Departments of Epidemiology and Biomedical Data Science Dartmouth Geisel School of Medicine Hanover NH.
Department of Biomedical Informatics Vanderbilt University Medical Center Nashville TN.
J Am Heart Assoc. 2022 Apr 5;11(7):e024198. doi: 10.1161/JAHA.121.024198. Epub 2022 Mar 24.
Background Social risk factors influence rehospitalization rates yet are challenging to incorporate into prediction models. Integration of social risk factors using natural language processing (NLP) and machine learning could improve risk prediction of 30-day readmission following an acute myocardial infarction. Methods and Results Patients were enrolled into derivation and validation cohorts. The derivation cohort included inpatient discharges from Vanderbilt University Medical Center between January 1, 2007, and December 31, 2016, with a primary diagnosis of acute myocardial infarction, who were discharged alive, and not transferred from another facility. The validation cohort included patients from Dartmouth-Hitchcock Health Center between April 2, 2011, and December 31, 2016, meeting the same eligibility criteria described above. Data from both sites were linked to Centers for Medicare & Medicaid Services administrative data to supplement 30-day hospital readmissions. Clinical notes from each cohort were extracted, and an NLP model was deployed, counting mentions of 7 social risk factors. Five machine learning models were run using clinical and NLP-derived variables. Model discrimination and calibration were assessed, and receiver operating characteristic comparison analyses were performed. The 30-day rehospitalization rates among the derivation (n=6165) and validation (n=4024) cohorts were 15.1% (n=934) and 10.2% (n=412), respectively. The derivation models demonstrated no statistical improvement in model performance with the addition of the selected NLP-derived social risk factors. Conclusions Social risk factors extracted using NLP did not significantly improve 30-day readmission prediction among hospitalized patients with acute myocardial infarction. Alternative methods are needed to capture social risk factors.
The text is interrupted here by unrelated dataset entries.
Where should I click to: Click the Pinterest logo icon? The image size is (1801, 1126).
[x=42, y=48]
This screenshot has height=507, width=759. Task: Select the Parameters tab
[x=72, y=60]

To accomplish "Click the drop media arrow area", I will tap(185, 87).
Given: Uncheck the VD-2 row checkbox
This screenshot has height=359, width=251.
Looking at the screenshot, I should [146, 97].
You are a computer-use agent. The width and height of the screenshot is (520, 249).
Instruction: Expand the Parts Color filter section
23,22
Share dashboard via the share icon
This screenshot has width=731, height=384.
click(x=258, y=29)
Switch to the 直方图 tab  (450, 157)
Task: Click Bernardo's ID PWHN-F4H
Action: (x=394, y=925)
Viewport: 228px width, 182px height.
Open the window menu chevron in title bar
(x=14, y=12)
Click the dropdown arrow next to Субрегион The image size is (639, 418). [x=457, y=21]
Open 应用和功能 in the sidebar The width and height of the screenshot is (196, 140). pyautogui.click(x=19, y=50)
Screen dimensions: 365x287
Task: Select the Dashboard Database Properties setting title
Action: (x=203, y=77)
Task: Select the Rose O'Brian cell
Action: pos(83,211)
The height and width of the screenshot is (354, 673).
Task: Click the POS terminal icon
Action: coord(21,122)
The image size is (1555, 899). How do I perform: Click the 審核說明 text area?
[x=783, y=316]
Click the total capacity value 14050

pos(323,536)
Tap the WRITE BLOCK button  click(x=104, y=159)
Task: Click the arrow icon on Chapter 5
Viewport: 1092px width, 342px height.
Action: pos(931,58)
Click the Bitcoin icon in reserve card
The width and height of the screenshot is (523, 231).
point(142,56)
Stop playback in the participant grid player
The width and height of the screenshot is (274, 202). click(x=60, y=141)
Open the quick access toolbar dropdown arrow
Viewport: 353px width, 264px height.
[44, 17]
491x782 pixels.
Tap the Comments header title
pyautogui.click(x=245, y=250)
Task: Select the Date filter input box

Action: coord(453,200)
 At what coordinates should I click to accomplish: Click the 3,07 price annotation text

社会风险因素会影响再住院率,但将其纳入预测模型具有挑战性。使用自然语言处理(NLP)和机器学习整合社会风险因素可以提高急性心肌梗死 30 天内再入院风险预测。
患者被纳入推导和验证队列。推导队列包括 2007 年 1 月 1 日至 2016 年 12 月 31 日期间范德比尔特大学医学中心的住院患者出院记录,主要诊断为急性心肌梗死,出院时存活,并且没有从其他机构转院。验证队列包括 2011 年 4 月 2 日至 2016 年 12 月 31 日期间达特茅斯-希区柯克卫生中心的患者,符合上述相同的入选标准。两个地点的数据都与医疗保险和医疗补助服务中心的行政数据相关联,以补充 30 天的医院再入院情况。从每个队列中提取临床记录,并部署了一个 NLP 模型,计算了 7 种社会风险因素的提及次数。使用临床和 NLP 衍生变量运行了 5 个机器学习模型。评估了模型的区分度和校准度,并进行了接收者操作特征比较分析。推导(n=6165)和验证(n=4024)队列的 30 天再住院率分别为 15.1%(n=934)和 10.2%(n=412)。推导模型中加入选定的 NLP 衍生社会风险因素后,模型性能没有显著提高。
使用 NLP 提取的社会风险因素并未显著改善住院急性心肌梗死患者的 30 天再入院预测。需要替代方法来捕捉社会风险因素。